Patchwork and quilting is an amazing hobby and allows you to express your creativity as wildly – or not – as you like. Looking at it from the outside can be very tempting: it’s a little like looking in the window of a sweet shop...so full of exciting flavours, colours and sensations and textures.
Watch below if you prefer to watch on YouTube, if not, read on for the blog.
Do you remember that from when you were a child?

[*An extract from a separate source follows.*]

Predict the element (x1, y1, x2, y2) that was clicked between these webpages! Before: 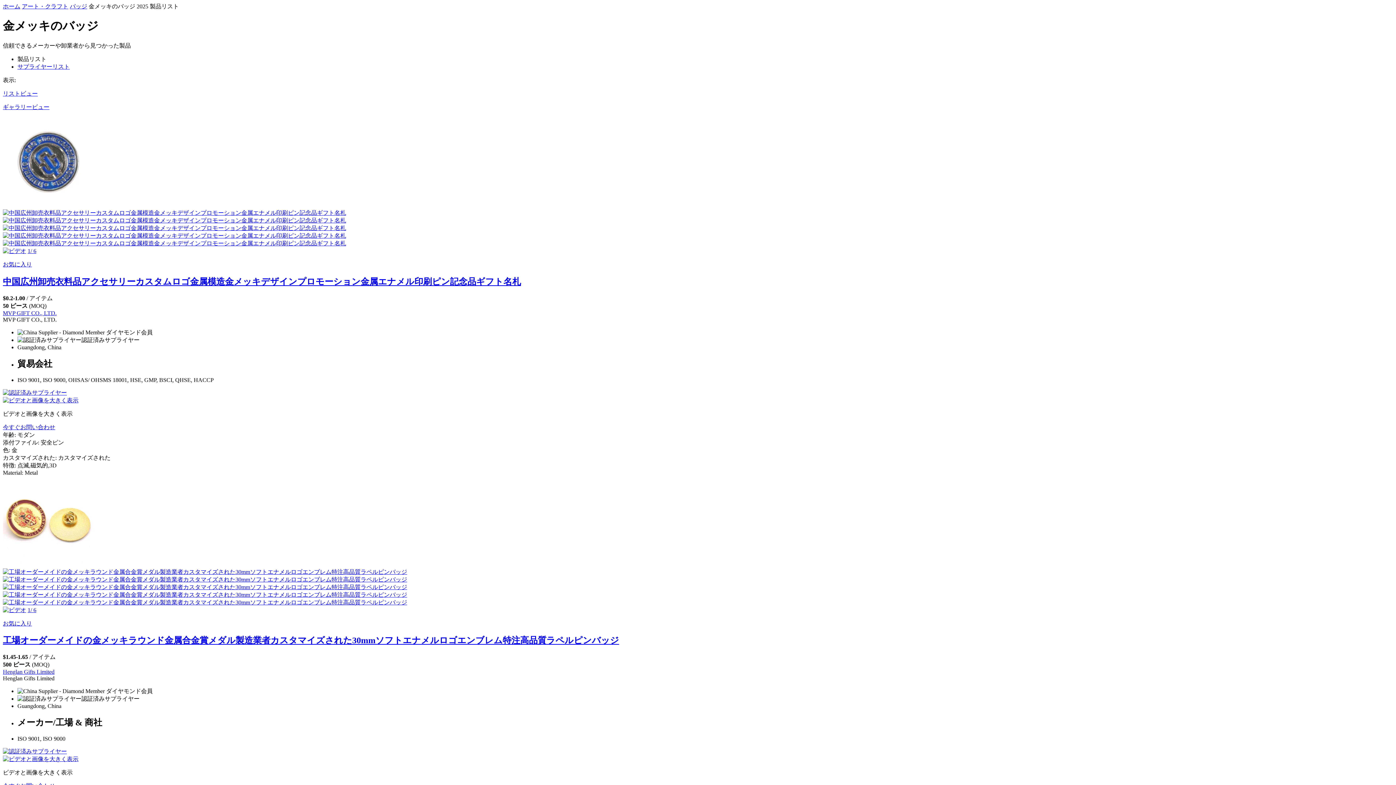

You dragged at your mum’s hand to be allowed to go IN to the hallowed sweet shop...except as soon as you stepped through the door, there was SOOOOO much choice, you either didn’t know what to choose...or wanted to choose everything in one go.
Then (if your mum let you) you chose bags of everything, went home and ate them all in one go – and...

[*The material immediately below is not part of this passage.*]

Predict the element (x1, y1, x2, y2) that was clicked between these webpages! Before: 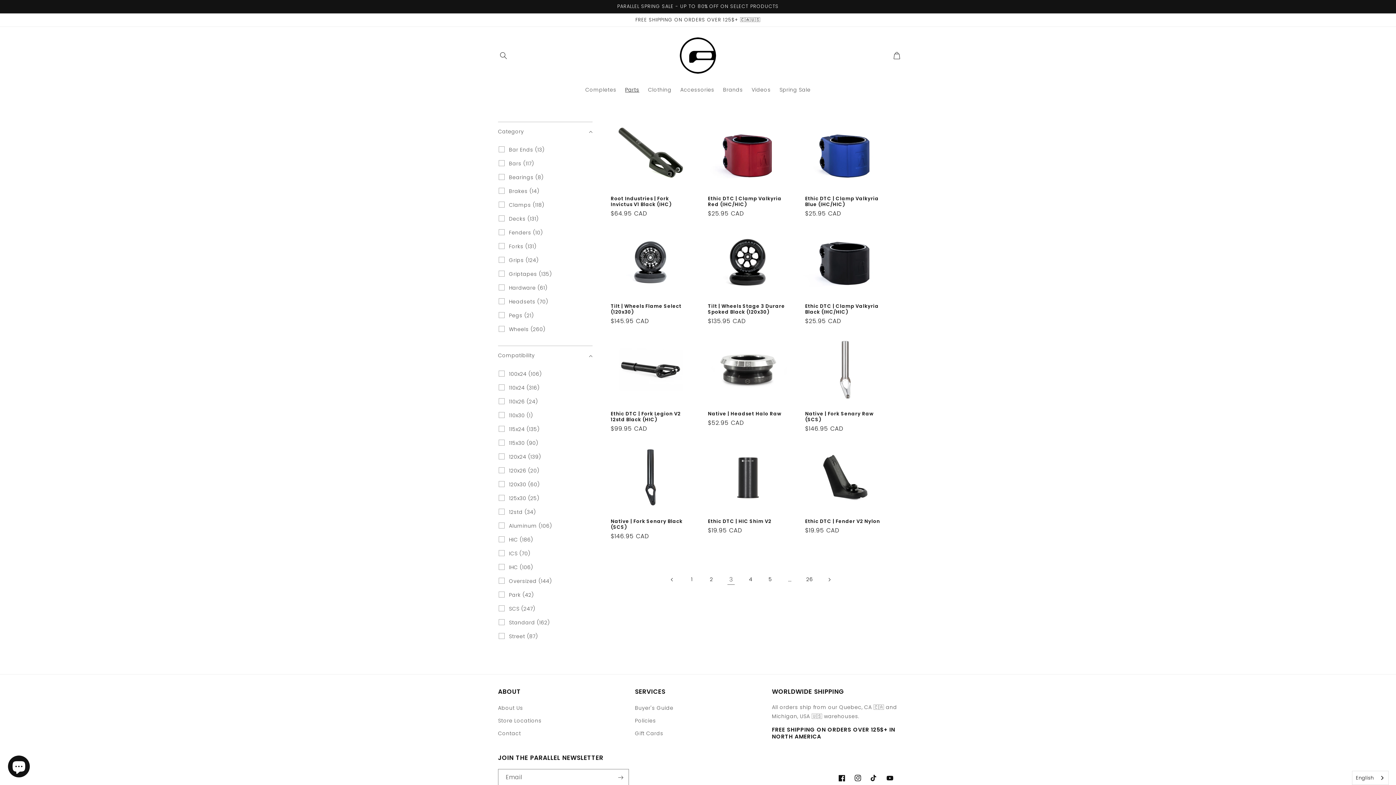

And probably, it was a while before you went back into that sweet shop again.
Me, I haven’t eaten liquorice since I was 8 for exactly that reason!
What’s this got to do with patchwork and quilting I hear you ask?
Too Much Choice!
Patchwork & quilting is our version of the sweet shop. So much choice, millions of variations, and you want to do everything all at once. I hear you!
Eye up a beautiful quilt, and you want to make it, before you’ve even cut and sewn your first patchwork piece.
The thing is, a whole quilt requires you to learn a whole set of skills. Not only that, each of those skills have lots of little hurdles to jump through and they get progressively bigger as your quilt grows.
The Biggest Mistake New Quilters Make
And this is the mistake that newbies make: they try and attempt a full size project fraught with potential issues, which can end up causing you frustration, overwhelm and just not knowing how to either avoid an issue or fix it if it happens.
And if THAT happens, you can feel sick and step away from your quilt and then patchwork and quilting altogether, sometimes never to return. It’s such a shame because this is a truly amazing hobby and one that I am genuinely passionate about.
Start with a small patchwork-only project like a cushion, and get to grips with those skills first. Then maybe make a couple of other cushions to start building your patchwork skills and repertoire.
Then take on a small quilted project like table mats, a pot holder or oven gloves to teach you the next set of skills.
Then you’ll have the basic skills to tackle a smaller quilt and you can start building from there.
So I hope that’s helped you to avoid this very common mistake and you now know to take simple steps into your wonderful new hobby.